Watching this video certainly stirs some feelings of nervousness for how the subsequent film is going to turn out, but visionary writer/director Gilligan quickly eliminates all doubt that it was going to be anything less than superb as the audience is completely absorbed back into the Breaking Bad world from the get-go.

It’s important not to tune into the film expecting it to function like an additional series finale that keeps up the momentum set by the TV series. In terms of how Jesse’s story of salvation actually unfolds, the plot could feasibly have been packed down into a standard episode-length epilogue, but El Camino’s two-hour runtime gives it time to breathe with stylish execution and memorable character moments.

Everything people loved about Breaking Bad is still here: the compelling characters, beautiful cinematography, edge-of-your-seat situations, top-notch song choices, dry humour and the gut-punching pathos that lies beneath it all. One feature of the series this instalment particularly leans into is its modernised use of Western tropes, such as Jesse’s friend Skinny Pete giving him his hat before they part ways, rides through rich American scenery and some fantastic gunfights.

Aaron Paul’s portrayal of Jesse is just as captivating as it was six years ago, with his internal struggle manifesting itself in each and every mannerism. You can see all of the baggage the character has piled up since he got into this mess, and are in Jesse’s corner until the end of the journey. 

Another returning cast member who gets a sizable portion of the spotlight is Todd Alquist (Jesse Plemons), psychopathic member of the neo-Nazi gang Walt bumped off. Todd appears in flashbacks detailing Jesse’s time under their control, providing both humour and drama surrounding just how cold, emotionless and downright bizarre he is. A few other familiar faces also make surprise appearances, bound to put a smile on any Breaking Bad fan’s face. 

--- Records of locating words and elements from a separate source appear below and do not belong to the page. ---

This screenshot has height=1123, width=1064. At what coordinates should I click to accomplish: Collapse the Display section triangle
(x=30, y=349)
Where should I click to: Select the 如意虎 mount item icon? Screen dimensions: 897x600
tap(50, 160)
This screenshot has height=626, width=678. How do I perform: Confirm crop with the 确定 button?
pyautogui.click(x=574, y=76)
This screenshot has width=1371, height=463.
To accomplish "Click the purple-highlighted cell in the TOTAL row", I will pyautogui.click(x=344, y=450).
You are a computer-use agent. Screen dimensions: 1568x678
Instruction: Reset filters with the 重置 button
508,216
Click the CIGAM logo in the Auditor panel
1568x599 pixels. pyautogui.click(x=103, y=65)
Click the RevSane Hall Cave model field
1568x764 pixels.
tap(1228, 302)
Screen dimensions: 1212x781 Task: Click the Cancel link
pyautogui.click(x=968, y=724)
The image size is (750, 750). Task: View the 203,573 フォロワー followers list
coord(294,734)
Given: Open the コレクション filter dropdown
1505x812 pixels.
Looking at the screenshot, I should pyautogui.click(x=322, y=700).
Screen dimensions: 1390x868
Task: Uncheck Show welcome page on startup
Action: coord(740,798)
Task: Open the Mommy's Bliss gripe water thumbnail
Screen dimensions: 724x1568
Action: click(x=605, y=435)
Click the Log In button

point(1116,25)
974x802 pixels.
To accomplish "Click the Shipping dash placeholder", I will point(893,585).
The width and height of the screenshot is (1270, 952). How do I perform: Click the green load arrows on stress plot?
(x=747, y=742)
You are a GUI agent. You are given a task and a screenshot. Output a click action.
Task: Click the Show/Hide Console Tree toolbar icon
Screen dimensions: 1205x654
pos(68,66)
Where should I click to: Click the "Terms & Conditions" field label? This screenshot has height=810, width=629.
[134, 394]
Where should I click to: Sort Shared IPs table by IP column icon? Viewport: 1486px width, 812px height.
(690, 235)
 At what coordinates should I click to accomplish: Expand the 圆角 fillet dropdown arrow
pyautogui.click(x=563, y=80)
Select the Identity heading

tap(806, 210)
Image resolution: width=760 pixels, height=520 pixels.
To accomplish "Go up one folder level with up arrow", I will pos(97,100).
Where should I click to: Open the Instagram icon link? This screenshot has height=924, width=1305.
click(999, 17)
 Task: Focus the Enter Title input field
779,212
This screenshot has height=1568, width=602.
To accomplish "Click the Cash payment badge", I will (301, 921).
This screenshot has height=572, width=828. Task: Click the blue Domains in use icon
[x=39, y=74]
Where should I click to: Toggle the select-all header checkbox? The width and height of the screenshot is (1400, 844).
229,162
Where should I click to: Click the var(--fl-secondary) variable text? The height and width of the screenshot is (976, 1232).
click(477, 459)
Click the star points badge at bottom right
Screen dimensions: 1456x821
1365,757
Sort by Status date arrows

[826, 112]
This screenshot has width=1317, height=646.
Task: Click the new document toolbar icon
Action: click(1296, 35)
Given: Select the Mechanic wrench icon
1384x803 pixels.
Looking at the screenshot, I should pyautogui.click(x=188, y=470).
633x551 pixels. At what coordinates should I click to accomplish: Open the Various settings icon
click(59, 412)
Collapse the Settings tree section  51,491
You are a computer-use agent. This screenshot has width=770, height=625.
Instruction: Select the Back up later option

However, despite the pieces being there, El Camino never hits the bar set by the show’s top episodes. While the serial format gave Gilligan the opportunity to set up numerous plotlines and have them all crash together in spectacular fashion, a feature film format just doesn’t give him the space to pull it off in the same way as before. For this reason, some fans might not sit well with how the movie’s runtime is utilised – but a bit of patience and an understanding of what the film is trying to achieve will certainly reward viewers. 

The movie also does a good job of being self-contained – not to the extent that you could fully appreciate it without having seen the series, but enough so that it doesn’t feel like a final exam on everything that came before. This is a fresh narrative that uses people’s love for the show to craft something both familiar and brand-new. 

If you were cautious about the film leaving a smear on Breaking Bad’s spotless conclusion, you’ll be pleased to know that El Camino has turned out to be a thrilling, stylish and poetic curtain call for one of the greatest shows in TV history. Follow Jesse down the path one last time and prepare yourself for the urge to binge it all again.